* **Written problem**
Copy out the listing below word for word, from the line containing "Where should I click to: Click the スリムフィット" down to the line containing "click(x=978, y=12)", with both of those lines included.

* **Material for this exercise**

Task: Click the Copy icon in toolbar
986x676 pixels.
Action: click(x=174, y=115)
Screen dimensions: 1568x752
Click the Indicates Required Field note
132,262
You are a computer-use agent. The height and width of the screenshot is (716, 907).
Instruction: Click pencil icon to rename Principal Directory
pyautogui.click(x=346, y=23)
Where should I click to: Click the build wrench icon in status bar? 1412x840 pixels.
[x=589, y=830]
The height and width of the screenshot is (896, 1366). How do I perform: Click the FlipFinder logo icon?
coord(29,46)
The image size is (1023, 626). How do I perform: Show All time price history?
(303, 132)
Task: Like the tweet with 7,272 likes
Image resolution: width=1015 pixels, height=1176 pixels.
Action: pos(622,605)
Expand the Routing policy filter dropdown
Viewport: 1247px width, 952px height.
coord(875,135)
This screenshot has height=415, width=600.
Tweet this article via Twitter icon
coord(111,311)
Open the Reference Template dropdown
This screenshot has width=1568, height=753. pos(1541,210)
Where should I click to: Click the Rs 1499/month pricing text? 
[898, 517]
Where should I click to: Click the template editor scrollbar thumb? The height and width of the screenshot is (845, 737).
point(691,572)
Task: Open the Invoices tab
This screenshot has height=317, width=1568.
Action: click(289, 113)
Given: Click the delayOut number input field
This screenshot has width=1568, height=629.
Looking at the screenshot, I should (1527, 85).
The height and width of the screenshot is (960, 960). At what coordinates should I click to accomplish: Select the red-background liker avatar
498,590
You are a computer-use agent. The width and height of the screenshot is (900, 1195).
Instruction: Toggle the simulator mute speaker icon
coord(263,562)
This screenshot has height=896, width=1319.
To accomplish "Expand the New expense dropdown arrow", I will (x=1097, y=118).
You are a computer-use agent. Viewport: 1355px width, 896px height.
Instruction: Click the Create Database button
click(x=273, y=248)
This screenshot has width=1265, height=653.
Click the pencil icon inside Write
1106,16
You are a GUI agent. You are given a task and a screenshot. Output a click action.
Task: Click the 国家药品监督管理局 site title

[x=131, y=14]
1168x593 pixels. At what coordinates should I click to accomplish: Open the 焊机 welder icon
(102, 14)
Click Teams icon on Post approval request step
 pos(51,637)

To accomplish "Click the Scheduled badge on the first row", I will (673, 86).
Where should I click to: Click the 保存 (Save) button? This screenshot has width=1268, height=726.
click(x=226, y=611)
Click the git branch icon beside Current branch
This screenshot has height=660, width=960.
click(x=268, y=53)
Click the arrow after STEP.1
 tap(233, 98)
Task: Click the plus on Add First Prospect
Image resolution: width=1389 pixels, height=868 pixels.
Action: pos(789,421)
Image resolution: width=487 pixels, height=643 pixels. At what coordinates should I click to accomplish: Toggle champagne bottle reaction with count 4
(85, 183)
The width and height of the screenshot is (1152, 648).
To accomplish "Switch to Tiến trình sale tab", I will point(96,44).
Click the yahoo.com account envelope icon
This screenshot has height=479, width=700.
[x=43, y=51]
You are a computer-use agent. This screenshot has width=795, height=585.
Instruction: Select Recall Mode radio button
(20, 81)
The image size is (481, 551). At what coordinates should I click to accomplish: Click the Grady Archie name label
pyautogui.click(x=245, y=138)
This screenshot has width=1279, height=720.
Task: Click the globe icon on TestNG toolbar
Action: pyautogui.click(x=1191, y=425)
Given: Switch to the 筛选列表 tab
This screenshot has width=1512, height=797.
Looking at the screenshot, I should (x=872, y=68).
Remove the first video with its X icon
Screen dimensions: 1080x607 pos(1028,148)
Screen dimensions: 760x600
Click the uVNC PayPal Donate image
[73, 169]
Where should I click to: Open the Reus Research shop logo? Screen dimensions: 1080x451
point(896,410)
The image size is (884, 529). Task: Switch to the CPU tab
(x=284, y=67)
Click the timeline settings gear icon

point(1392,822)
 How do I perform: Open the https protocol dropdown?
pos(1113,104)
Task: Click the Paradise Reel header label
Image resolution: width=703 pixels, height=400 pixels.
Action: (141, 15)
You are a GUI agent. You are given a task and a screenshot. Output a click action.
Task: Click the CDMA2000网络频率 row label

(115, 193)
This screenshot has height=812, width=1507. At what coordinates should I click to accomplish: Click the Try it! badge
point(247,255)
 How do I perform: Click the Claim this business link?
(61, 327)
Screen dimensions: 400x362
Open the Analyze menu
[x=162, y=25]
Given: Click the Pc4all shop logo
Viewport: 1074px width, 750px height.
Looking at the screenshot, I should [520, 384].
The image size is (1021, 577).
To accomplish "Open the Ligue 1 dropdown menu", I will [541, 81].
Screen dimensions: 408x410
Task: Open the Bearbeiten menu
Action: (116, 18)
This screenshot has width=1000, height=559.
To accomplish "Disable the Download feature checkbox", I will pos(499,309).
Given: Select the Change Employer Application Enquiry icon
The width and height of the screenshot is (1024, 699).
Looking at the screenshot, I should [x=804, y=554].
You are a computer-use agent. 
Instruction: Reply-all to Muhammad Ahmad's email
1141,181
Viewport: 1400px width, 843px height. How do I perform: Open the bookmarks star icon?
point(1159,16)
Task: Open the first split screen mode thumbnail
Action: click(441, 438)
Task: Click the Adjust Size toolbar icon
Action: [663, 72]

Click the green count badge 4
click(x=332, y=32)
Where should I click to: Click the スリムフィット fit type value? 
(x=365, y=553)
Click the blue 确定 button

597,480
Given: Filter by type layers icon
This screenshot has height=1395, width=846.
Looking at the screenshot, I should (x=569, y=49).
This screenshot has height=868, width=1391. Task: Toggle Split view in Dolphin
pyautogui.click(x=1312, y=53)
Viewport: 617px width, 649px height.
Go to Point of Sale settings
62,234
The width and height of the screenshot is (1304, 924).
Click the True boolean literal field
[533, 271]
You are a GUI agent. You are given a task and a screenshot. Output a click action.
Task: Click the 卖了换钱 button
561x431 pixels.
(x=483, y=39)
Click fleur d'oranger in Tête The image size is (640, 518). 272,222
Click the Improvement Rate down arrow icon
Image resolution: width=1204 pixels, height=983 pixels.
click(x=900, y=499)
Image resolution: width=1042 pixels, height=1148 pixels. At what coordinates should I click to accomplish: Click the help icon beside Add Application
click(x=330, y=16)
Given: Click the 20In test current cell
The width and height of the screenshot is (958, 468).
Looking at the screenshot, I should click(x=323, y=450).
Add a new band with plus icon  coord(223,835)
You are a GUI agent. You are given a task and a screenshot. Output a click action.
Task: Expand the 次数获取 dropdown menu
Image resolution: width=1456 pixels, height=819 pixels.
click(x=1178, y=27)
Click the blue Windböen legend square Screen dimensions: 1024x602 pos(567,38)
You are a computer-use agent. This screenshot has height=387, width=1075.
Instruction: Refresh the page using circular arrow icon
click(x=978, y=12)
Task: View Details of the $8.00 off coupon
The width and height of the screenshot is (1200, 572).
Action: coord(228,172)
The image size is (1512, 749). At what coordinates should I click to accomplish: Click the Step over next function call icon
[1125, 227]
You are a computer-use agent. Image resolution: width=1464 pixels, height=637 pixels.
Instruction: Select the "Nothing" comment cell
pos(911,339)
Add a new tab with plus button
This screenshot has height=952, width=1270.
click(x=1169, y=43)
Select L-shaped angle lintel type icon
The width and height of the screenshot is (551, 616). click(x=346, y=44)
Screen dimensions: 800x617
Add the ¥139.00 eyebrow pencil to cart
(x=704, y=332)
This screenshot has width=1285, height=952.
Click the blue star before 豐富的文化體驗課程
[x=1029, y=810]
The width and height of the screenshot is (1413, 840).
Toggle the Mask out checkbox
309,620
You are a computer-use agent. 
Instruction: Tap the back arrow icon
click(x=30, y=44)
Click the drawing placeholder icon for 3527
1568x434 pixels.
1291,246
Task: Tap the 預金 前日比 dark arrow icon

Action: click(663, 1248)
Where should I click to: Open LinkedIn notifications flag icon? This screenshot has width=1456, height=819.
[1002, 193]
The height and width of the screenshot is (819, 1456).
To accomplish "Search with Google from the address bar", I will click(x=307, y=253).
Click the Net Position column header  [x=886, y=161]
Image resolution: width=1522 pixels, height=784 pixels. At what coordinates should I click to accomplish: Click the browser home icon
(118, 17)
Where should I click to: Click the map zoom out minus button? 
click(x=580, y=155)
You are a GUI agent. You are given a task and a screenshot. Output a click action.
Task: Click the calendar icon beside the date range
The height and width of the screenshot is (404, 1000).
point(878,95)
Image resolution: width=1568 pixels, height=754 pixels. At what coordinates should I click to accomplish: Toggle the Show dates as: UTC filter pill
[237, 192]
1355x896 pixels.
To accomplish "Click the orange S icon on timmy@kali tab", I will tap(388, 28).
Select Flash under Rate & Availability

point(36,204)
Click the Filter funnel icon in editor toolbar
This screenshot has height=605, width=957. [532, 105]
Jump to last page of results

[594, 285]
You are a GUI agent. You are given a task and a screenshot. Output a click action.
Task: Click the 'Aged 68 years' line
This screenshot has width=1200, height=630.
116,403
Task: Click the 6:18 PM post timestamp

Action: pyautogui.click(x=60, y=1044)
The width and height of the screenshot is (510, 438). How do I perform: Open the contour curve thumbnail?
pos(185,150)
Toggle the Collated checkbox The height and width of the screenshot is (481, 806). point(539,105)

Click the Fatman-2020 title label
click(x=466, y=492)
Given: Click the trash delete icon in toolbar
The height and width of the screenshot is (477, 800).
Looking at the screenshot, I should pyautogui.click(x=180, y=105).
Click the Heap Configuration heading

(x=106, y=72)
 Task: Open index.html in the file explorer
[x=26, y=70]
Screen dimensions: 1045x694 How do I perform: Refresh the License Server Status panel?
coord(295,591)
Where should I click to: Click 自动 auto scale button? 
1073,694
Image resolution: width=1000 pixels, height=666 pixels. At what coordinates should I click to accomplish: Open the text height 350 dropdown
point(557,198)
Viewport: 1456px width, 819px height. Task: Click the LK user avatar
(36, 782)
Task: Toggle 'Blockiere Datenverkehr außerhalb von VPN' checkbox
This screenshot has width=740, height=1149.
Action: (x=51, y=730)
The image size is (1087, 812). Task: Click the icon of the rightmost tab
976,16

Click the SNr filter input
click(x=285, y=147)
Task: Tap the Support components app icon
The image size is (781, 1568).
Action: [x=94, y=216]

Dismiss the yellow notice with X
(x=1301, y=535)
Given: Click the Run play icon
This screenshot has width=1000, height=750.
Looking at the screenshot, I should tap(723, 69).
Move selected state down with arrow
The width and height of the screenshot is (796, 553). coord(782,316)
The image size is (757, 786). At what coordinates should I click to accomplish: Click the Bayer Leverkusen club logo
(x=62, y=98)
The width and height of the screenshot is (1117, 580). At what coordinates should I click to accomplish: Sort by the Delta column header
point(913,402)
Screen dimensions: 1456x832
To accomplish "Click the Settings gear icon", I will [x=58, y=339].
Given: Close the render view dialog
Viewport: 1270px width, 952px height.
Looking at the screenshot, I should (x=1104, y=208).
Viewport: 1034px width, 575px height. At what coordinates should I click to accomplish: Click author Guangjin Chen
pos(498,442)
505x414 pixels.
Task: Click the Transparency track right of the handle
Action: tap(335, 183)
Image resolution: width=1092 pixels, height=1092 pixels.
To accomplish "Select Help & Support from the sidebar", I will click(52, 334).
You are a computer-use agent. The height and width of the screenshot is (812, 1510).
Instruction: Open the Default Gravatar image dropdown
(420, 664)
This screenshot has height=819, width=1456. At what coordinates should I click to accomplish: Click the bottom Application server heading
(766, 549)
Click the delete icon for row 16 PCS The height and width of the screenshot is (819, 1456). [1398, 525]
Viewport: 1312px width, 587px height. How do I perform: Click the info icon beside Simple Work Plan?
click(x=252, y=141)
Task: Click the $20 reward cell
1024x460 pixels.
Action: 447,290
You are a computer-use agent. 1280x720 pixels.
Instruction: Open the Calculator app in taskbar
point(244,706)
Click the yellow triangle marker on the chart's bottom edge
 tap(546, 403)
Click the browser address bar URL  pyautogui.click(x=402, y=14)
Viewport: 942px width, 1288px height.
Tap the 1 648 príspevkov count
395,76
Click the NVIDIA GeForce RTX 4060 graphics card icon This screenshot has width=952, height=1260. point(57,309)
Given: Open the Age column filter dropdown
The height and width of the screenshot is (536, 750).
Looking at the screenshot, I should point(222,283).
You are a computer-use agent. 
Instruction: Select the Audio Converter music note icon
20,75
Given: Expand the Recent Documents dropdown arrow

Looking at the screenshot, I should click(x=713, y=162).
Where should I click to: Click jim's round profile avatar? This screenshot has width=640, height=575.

* **Written reply**
Where should I click to: Click the スリムフィット fit type value? 
(x=365, y=553)
Click the blue 确定 button

597,480
Given: Filter by type layers icon
This screenshot has height=1395, width=846.
Looking at the screenshot, I should (x=569, y=49).
This screenshot has height=868, width=1391. Task: Toggle Split view in Dolphin
pyautogui.click(x=1312, y=53)
Viewport: 617px width, 649px height.
Go to Point of Sale settings
62,234
The width and height of the screenshot is (1304, 924).
Click the True boolean literal field
[533, 271]
You are a GUI agent. You are given a task and a screenshot. Output a click action.
Task: Click the 卖了换钱 button
561x431 pixels.
(x=483, y=39)
Click fleur d'oranger in Tête The image size is (640, 518). 272,222
Click the Improvement Rate down arrow icon
Image resolution: width=1204 pixels, height=983 pixels.
click(x=900, y=499)
Image resolution: width=1042 pixels, height=1148 pixels. At what coordinates should I click to accomplish: Click the help icon beside Add Application
click(x=330, y=16)
Given: Click the 20In test current cell
The width and height of the screenshot is (958, 468).
Looking at the screenshot, I should click(x=323, y=450).
Add a new band with plus icon  coord(223,835)
You are a GUI agent. You are given a task and a screenshot. Output a click action.
Task: Expand the 次数获取 dropdown menu
Image resolution: width=1456 pixels, height=819 pixels.
click(x=1178, y=27)
Click the blue Windböen legend square Screen dimensions: 1024x602 pos(567,38)
You are a computer-use agent. This screenshot has height=387, width=1075.
Instruction: Refresh the page using circular arrow icon
click(x=978, y=12)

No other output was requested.